AIM - Please copy the part of the forum thread on the GTO shift light that opens with the words "## pickinfights (Oct" and closes with "had that problem!", swapping in "instrument cluster" wherever "dash" appears.

GIVEN TEXT -

▼

# GTO Shift Light



## DKR_GTO (Oct 10, 2006)

Anyone know where I can get in contact with someone that "activates" the stock shift light? Preferably in FL.(will travel). I'm not to pleased with the idea of sending off my whole dash practically in the mail...my personal run in's with FED EX/UPS at work terminated that idea. Any help would be appreciated.


----------



## PontiacGuy (Apr 22, 2006)

I know what you mean. But I bit the bullet this week and sent it to Chris at White Auto Media. He called me Tues PM and told me the programming was done. It is shipping back to me via 2-day air so I should have it back today or tomorrow at the latest.


----------



## dustin60 (Jun 28, 2006)

check through some of the other forums...this has been talked about alot. i think if you can get enough people that will agree to do it he will actually come to you. im not sure what the deal with that is though(like price, # of people, etc.) but it's on here somewhere.


----------



## DKR_GTO (Oct 10, 2006)

I don't really care the price at all...I just want it done lol :willy:


----------



## pickinfights (Oct 3, 2006)

My question is, whats it like ripping apart your dash? Little nervous.


----------



## PontiacGuy (Apr 22, 2006)

I got mine back today and installed it. Maybe 5 minutes to remove, 3 minutes to install- its absolutely no sweat at all. Look at the instructions on the White Automotive site.

I took the car for a spin to check it out. Seeing the light is not an issue, it is very bright at least at night. But catching the 1-2 shift on the light is going to be tough. It was about 50 deg outside and the car was ripping through 1st mighty fast. Even though the shift light is supposed to be set at 6200 RPM I still tended to bump the limiter. But I bet a lot of non-GTO owners wished they had that problem!


----------



## alptbird (Feb 20, 2006)

DKR_GTO said:


> Anyone know where I can get in contact with someone that "activates" the stock shift light? Preferably in FL.(will travel). I'm not to pleased with the idea of sending off my whole dash practically in the mail...my personal run in's with FED EX/UPS at work terminated that idea. Any help would be appreciated.


Do like some of the guy here in east texas. get up a meet with a bunch local Goat owners and talk to Chris and see if you can get him to fly down there to you guys and have him do a bunch of cars in one sitting. set up a date then have a big meet.

▲

DATA PROVIDED -
▼

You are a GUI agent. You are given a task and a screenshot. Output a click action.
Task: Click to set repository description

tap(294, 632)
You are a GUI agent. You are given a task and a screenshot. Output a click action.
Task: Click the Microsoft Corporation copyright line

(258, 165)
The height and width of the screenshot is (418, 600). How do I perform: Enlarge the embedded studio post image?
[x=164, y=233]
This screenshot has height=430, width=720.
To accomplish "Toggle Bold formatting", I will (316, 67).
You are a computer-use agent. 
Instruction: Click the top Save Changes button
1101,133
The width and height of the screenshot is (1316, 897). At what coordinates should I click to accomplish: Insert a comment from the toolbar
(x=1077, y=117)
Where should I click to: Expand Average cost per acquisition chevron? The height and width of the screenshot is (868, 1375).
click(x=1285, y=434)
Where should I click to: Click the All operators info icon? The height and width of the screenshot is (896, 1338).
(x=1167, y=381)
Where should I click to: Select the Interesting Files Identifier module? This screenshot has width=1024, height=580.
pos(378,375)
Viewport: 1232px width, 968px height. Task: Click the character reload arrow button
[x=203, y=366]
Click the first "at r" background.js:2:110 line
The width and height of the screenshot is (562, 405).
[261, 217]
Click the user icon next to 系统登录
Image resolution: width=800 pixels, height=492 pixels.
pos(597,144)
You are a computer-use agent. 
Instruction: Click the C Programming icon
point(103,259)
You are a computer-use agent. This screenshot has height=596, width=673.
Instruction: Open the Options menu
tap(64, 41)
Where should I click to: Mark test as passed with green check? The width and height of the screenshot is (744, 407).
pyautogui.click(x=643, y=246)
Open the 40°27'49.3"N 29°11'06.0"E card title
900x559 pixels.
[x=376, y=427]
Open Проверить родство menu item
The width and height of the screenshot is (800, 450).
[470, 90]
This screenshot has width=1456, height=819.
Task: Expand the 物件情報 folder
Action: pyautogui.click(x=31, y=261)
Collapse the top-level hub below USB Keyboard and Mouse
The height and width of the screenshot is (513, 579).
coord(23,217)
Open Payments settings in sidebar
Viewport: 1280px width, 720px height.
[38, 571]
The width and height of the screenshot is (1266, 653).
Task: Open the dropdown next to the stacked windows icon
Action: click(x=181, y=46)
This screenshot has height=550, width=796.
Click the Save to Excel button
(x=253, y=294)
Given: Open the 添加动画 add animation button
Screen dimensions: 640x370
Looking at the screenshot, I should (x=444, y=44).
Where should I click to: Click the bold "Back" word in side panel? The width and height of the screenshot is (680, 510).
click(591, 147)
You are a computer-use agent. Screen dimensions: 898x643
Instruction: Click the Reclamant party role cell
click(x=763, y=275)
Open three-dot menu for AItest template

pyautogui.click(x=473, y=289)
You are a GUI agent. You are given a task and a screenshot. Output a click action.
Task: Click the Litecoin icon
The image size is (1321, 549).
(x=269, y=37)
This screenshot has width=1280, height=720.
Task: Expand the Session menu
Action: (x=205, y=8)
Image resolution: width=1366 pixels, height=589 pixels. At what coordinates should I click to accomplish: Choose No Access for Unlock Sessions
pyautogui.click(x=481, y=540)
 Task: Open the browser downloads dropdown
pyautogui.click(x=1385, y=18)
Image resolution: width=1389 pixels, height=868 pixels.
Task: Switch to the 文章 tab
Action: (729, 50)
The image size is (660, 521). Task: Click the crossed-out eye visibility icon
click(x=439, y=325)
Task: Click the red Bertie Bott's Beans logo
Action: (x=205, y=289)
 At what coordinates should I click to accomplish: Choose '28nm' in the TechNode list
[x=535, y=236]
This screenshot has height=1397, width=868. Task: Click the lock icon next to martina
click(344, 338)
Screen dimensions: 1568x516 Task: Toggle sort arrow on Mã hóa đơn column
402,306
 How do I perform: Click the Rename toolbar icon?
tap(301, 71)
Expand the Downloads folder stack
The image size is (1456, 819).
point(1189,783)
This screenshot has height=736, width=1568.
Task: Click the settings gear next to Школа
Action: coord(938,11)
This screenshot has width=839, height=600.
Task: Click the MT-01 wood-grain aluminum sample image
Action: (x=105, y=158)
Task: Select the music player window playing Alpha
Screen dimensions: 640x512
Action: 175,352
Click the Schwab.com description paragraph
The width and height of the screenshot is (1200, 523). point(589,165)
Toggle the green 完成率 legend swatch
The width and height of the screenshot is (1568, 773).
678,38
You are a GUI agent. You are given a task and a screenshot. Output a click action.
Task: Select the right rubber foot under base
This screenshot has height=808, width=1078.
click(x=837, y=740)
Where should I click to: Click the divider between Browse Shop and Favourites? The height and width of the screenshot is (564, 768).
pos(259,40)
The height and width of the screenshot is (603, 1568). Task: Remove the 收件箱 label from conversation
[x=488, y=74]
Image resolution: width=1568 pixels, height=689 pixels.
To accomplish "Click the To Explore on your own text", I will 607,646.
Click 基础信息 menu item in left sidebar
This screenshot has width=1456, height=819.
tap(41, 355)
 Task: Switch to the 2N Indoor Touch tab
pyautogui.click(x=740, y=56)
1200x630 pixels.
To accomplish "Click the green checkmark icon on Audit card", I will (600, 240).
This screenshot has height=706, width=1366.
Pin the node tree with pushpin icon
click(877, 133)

▲

PROBLEM SOLUTION -
## pickinfights (Oct 3, 2006)

My question is, whats it like ripping apart your instrument cluster? Little nervous.


----------



## PontiacGuy (Apr 22, 2006)

I got mine back today and installed it. Maybe 5 minutes to remove, 3 minutes to install- its absolutely no sweat at all. Look at the instructions on the White Automotive site.

I took the car for a spin to check it out. Seeing the light is not an issue, it is very bright at least at night. But catching the 1-2 shift on the light is going to be tough. It was about 50 deg outside and the car was ripping through 1st mighty fast. Even though the shift light is supposed to be set at 6200 RPM I still tended to bump the limiter. But I bet a lot of non-GTO owners wished they had that problem!